• _WHAT YOU ARE ASKED TO DO_
The data beneath this task has to be reprinted character for character.
-------
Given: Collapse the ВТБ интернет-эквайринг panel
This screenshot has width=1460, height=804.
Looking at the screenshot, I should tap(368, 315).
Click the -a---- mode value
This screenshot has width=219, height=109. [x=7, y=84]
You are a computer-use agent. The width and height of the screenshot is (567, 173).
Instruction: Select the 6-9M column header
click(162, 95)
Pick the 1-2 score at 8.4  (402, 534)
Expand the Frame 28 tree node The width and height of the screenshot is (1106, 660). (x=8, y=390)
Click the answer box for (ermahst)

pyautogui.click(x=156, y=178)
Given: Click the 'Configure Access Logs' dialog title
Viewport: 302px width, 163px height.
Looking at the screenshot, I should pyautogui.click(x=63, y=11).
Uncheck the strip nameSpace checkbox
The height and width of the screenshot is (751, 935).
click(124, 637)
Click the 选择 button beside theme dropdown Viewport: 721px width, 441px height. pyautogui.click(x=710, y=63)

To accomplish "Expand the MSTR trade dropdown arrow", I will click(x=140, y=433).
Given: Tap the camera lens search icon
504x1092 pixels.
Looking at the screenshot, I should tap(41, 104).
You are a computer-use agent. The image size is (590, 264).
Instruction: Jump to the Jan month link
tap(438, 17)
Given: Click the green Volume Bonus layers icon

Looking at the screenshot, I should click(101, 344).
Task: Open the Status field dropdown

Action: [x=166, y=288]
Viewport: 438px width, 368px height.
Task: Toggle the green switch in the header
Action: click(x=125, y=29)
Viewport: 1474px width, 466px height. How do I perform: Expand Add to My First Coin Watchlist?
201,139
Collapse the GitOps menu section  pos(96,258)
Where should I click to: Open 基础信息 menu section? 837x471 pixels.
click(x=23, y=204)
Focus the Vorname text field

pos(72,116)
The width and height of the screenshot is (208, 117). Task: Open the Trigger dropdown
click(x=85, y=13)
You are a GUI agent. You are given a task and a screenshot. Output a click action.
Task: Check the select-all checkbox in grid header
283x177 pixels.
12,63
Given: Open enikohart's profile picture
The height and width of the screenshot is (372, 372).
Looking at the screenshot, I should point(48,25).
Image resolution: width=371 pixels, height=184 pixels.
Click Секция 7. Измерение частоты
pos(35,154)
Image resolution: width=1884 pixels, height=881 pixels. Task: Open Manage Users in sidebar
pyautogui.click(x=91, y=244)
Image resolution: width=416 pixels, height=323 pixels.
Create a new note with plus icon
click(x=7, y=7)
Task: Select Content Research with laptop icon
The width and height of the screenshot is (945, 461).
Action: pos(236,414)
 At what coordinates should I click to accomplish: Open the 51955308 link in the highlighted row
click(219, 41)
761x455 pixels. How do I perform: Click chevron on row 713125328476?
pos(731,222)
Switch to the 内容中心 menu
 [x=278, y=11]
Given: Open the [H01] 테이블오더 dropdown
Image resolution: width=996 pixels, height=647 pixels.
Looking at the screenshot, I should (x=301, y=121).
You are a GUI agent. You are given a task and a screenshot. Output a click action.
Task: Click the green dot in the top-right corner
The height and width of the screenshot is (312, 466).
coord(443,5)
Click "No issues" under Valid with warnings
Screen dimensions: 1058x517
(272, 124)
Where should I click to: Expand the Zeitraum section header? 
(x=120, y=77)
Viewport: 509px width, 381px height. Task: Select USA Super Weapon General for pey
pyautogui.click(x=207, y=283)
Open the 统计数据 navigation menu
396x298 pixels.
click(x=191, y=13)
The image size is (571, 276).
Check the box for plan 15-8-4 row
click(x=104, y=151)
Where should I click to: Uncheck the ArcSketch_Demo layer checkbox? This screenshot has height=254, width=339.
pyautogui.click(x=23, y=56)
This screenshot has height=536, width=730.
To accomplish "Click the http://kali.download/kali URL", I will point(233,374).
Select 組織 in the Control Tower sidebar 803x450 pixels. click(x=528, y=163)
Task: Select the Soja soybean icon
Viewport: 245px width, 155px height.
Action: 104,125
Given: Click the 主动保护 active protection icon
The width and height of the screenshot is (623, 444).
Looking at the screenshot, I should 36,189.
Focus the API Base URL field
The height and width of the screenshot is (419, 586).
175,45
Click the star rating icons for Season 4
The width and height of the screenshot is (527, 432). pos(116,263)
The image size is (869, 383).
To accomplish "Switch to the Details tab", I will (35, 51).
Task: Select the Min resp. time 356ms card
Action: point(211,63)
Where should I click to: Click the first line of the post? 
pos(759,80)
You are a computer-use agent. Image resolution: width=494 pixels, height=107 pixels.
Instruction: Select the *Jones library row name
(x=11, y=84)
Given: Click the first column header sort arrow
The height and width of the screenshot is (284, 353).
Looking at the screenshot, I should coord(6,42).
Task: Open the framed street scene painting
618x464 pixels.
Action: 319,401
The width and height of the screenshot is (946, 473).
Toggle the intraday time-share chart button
-------
• _ANSWER SPACE_
Given: Collapse the ВТБ интернет-эквайринг panel
This screenshot has width=1460, height=804.
Looking at the screenshot, I should tap(368, 315).
Click the -a---- mode value
This screenshot has width=219, height=109. [x=7, y=84]
You are a computer-use agent. The width and height of the screenshot is (567, 173).
Instruction: Select the 6-9M column header
click(162, 95)
Pick the 1-2 score at 8.4  (402, 534)
Expand the Frame 28 tree node The width and height of the screenshot is (1106, 660). (x=8, y=390)
Click the answer box for (ermahst)

pyautogui.click(x=156, y=178)
Given: Click the 'Configure Access Logs' dialog title
Viewport: 302px width, 163px height.
Looking at the screenshot, I should pyautogui.click(x=63, y=11).
Uncheck the strip nameSpace checkbox
The height and width of the screenshot is (751, 935).
click(124, 637)
Click the 选择 button beside theme dropdown Viewport: 721px width, 441px height. pyautogui.click(x=710, y=63)

To accomplish "Expand the MSTR trade dropdown arrow", I will click(x=140, y=433).
Given: Tap the camera lens search icon
504x1092 pixels.
Looking at the screenshot, I should tap(41, 104).
You are a computer-use agent. The image size is (590, 264).
Instruction: Jump to the Jan month link
tap(438, 17)
Given: Click the green Volume Bonus layers icon

Looking at the screenshot, I should click(101, 344).
Task: Open the Status field dropdown

Action: [x=166, y=288]
Viewport: 438px width, 368px height.
Task: Toggle the green switch in the header
Action: click(x=125, y=29)
Viewport: 1474px width, 466px height. How do I perform: Expand Add to My First Coin Watchlist?
201,139
Collapse the GitOps menu section  pos(96,258)
Where should I click to: Open 基础信息 menu section? 837x471 pixels.
click(x=23, y=204)
Focus the Vorname text field

pos(72,116)
The width and height of the screenshot is (208, 117). Task: Open the Trigger dropdown
click(x=85, y=13)
You are a GUI agent. You are given a task and a screenshot. Output a click action.
Task: Check the select-all checkbox in grid header
283x177 pixels.
12,63
Given: Open enikohart's profile picture
The height and width of the screenshot is (372, 372).
Looking at the screenshot, I should point(48,25).
Image resolution: width=371 pixels, height=184 pixels.
Click Секция 7. Измерение частоты
pos(35,154)
Image resolution: width=1884 pixels, height=881 pixels. Task: Open Manage Users in sidebar
pyautogui.click(x=91, y=244)
Image resolution: width=416 pixels, height=323 pixels.
Create a new note with plus icon
click(x=7, y=7)
Task: Select Content Research with laptop icon
The width and height of the screenshot is (945, 461).
Action: pos(236,414)
 At what coordinates should I click to accomplish: Open the 51955308 link in the highlighted row
click(219, 41)
761x455 pixels. How do I perform: Click chevron on row 713125328476?
pos(731,222)
Switch to the 内容中心 menu
 [x=278, y=11]
Given: Open the [H01] 테이블오더 dropdown
Image resolution: width=996 pixels, height=647 pixels.
Looking at the screenshot, I should (x=301, y=121).
You are a GUI agent. You are given a task and a screenshot. Output a click action.
Task: Click the green dot in the top-right corner
The height and width of the screenshot is (312, 466).
coord(443,5)
Click "No issues" under Valid with warnings
Screen dimensions: 1058x517
(272, 124)
Where should I click to: Expand the Zeitraum section header? 
(x=120, y=77)
Viewport: 509px width, 381px height. Task: Select USA Super Weapon General for pey
pyautogui.click(x=207, y=283)
Open the 统计数据 navigation menu
396x298 pixels.
click(x=191, y=13)
The image size is (571, 276).
Check the box for plan 15-8-4 row
click(x=104, y=151)
Where should I click to: Uncheck the ArcSketch_Demo layer checkbox? This screenshot has height=254, width=339.
pyautogui.click(x=23, y=56)
This screenshot has height=536, width=730.
To accomplish "Click the http://kali.download/kali URL", I will point(233,374).
Select 組織 in the Control Tower sidebar 803x450 pixels. click(x=528, y=163)
Task: Select the Soja soybean icon
Viewport: 245px width, 155px height.
Action: 104,125
Given: Click the 主动保护 active protection icon
The width and height of the screenshot is (623, 444).
Looking at the screenshot, I should 36,189.
Focus the API Base URL field
The height and width of the screenshot is (419, 586).
175,45
Click the star rating icons for Season 4
The width and height of the screenshot is (527, 432). pos(116,263)
The image size is (869, 383).
To accomplish "Switch to the Details tab", I will (35, 51).
Task: Select the Min resp. time 356ms card
Action: point(211,63)
Where should I click to: Click the first line of the post? 
pos(759,80)
You are a computer-use agent. Image resolution: width=494 pixels, height=107 pixels.
Instruction: Select the *Jones library row name
(x=11, y=84)
Given: Click the first column header sort arrow
The height and width of the screenshot is (284, 353).
Looking at the screenshot, I should coord(6,42).
Task: Open the framed street scene painting
618x464 pixels.
Action: 319,401
The width and height of the screenshot is (946, 473).
Toggle the intraday time-share chart button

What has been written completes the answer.